_What to do_
• A. Answer these questions about the probability notes, one answer per line, marked the same way:
(i) Between what two values must every probability fall?
(ii) What probability do the notes give for exactly one boy?
(iii) Which kind of probability requires collecting data to count outcomes that actually occur?
• B. In the probability notes, change "educated guesses" to "informed estimates" and write out the passage starting with "An event is ANY collection" and going on through "the next test.".
• C. Give what follows the last sentence of the probability notes.
*** Opening Extract to read ***
All probabilities are values between zero and one.

0 ≤ P(x) ≤ 1

An event is ANY subset of the sample space.

An event is ANY collection of simple outcomes.

Classical (theoretical) Probability

Based on a known number of outcomes; each outcome has the same chance of occurring (equally likely events). --the probability that a five will be rolled on a six-sided dice. --the probability of guessing correctly on a multiple choice question. --the probability of picking a King from a deck of cards.

Subjective (intuitive) Probability

Based on personal experience; just educated guesses based on what "you" have experienced. --the probability that you will run out of gas on the way to school. --the probability that you will experience anxiety during your next math test. --the probability that you will get an A on the next test.

Mutually Exclusive Events

Mutually Exclusive Events are events that can't happen at the same time (no overlap) Examples: --Drawing an ace and drawing a king are mutually exclusive events (one card can not be both). --Drawing an ace and drawing a diamond are not mutually exclusive since one card could be an Ace and a Diamond. --Being male and pregnant are mutually exclusive (one person can not be both). --Being female and a student are not mutually exclusive since one person could be both female and a student.

Mutually Exclusive Events:

P(A or B) = P(A) + P(B)

Overlapping Events:

P(A or B) = P(A) + P(B) - P(A and B) Here the overlap is subtracted out since it has been counted in both events. You could also just add the probabilities without counting the overlap twice in the first place.

P(A) = probability that event A will occur.

P(A') = P(not A) = P(Ac) = P( A ¯ ) = probability that event A will not occur (complement of A).

We might be logical and say that there are two possibilities each time, so a 50-50 split. 0.5^3 = 0.125 every time. Recall the sample space was S = {GGG, GGB, GBG, GBB, BBG, BBB, BGG, BGB} Each of the 8 simple outcomes needs a probability assigned and they all have to add up to 1.

P(GGG) = 1/8, P(GGB) = 1/8, P(GBG) = 1/8, P(GBB) = 1/8, P(BBG) =1/8, P(BBB) = 1/8, P(BGG) = 1/8, P(BGB) = 1/8 P(exactly one boy) = P({GGB, GBG, BGG}) = 1/8 + 1/8 + 1/8 = 3/8 = 0.375

Dependent Events

Prior events do make a difference in subsequent selections. Picking classmates for a group, picking cards without replacement, and selecting broken eggs out of a carton are all dependent events, because each event is affected by the fact that you already picked from the total outcomes, leaving you with less to choose from.

Complements and the Multiplication Rule

Recall that P(not A) is the complement of P(A), or P(not A) = 1 - P(A). When using the Multiplication Rule, complements can really simplify problems that include the phrase "at least one". Rather than determining every possible order in this list of compound events, it is helpful to think in terms of the complement of "none", since P(none) is a simple event. P(at least one) = 1 - P(none).

Relative Frequency (empirical) Probability

Requires collecting data to count outcomes that actually occur. Small samples may not reflect accurate probabilities. --the probability that a car accident will occur at the corner of Broad and High. --the probability that a baby will be born after 5pm at Riverside Hospital. --the probability that a female will live to the age of 90.
*** Closing Extract to read ***
*** Opening Data records ***
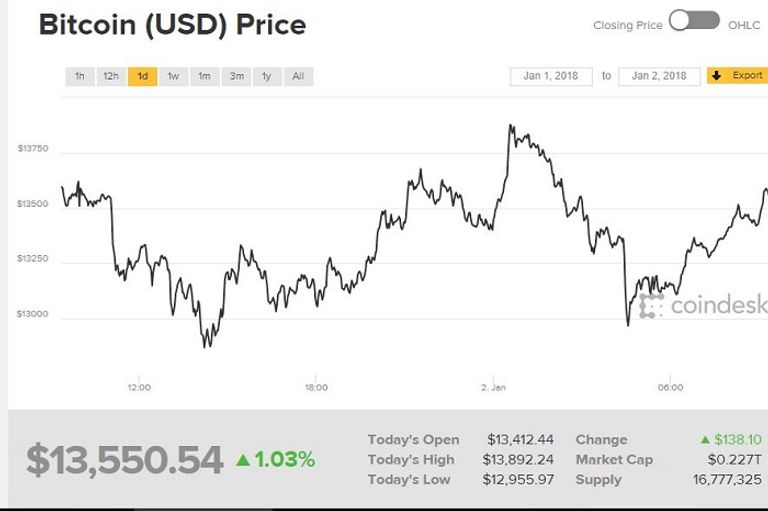Select the 1h time range button
The height and width of the screenshot is (511, 768).
(x=79, y=76)
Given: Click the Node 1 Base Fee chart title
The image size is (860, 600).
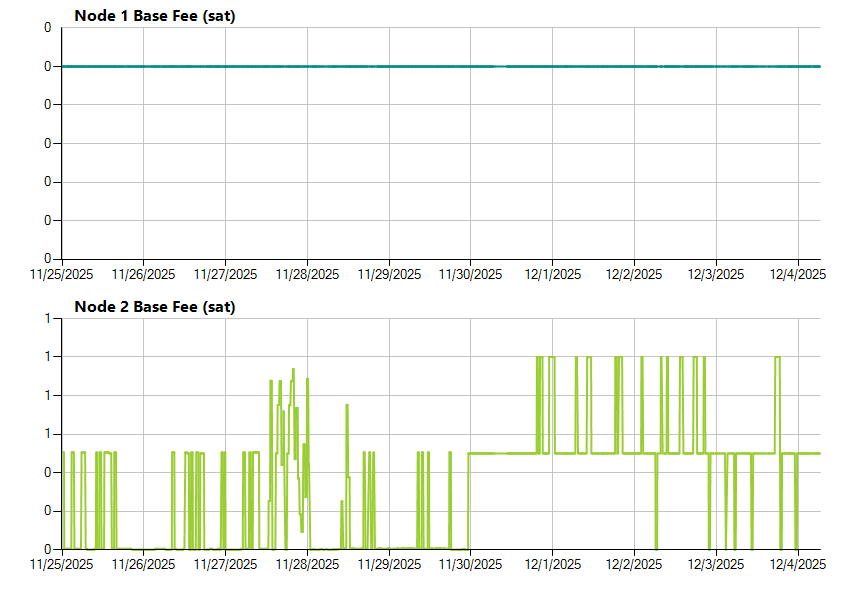Looking at the screenshot, I should coord(155,15).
*** Closing Data records ***
_Responses_
• A.
(i) Between zero and one.
(ii) 3/8, or 0.375.
(iii) Relative frequency (empirical) probability.

• B.
An event is ANY collection of simple outcomes.

Classical (theoretical) Probability

Based on a known number of outcomes; each outcome has the same chance of occurring (equally likely events). --the probability that a five will be rolled on a six-sided dice. --the probability of guessing correctly on a multiple choice question. --the probability of picking a King from a deck of cards.

Subjective (intuitive) Probability

Based on personal experience; just informed estimates based on what "you" have experienced. --the probability that you will run out of gas on the way to school. --the probability that you will experience anxiety during your next math test. --the probability that you will get an A on the next test.

• C.
The possibilities for the first birth is B or G. If the first birth was G then the second birth could be G or B. If the first birth was B then the second birth could be G or B. That brings our running total to GG, GB, BB, BG. No matter which of these four orders occurs, the possibilities for the third birth are G or B. GG could end with B or G - GGG, GGB GB could end with B or G - GBG, GBB BB could end with B or G - BBG, BBB BG could end with B or G - BGG, BGB

S = {GGG, GGB, GBG, GBB, BBG, BBB, BGG, BGB} for a total of 8 outcomes in the sample space.

S = sample space

Sample space = set of all possible (simple) outcomes of an experiment. Simple means that the outcome cannot be broken up into a collection of other outcomes.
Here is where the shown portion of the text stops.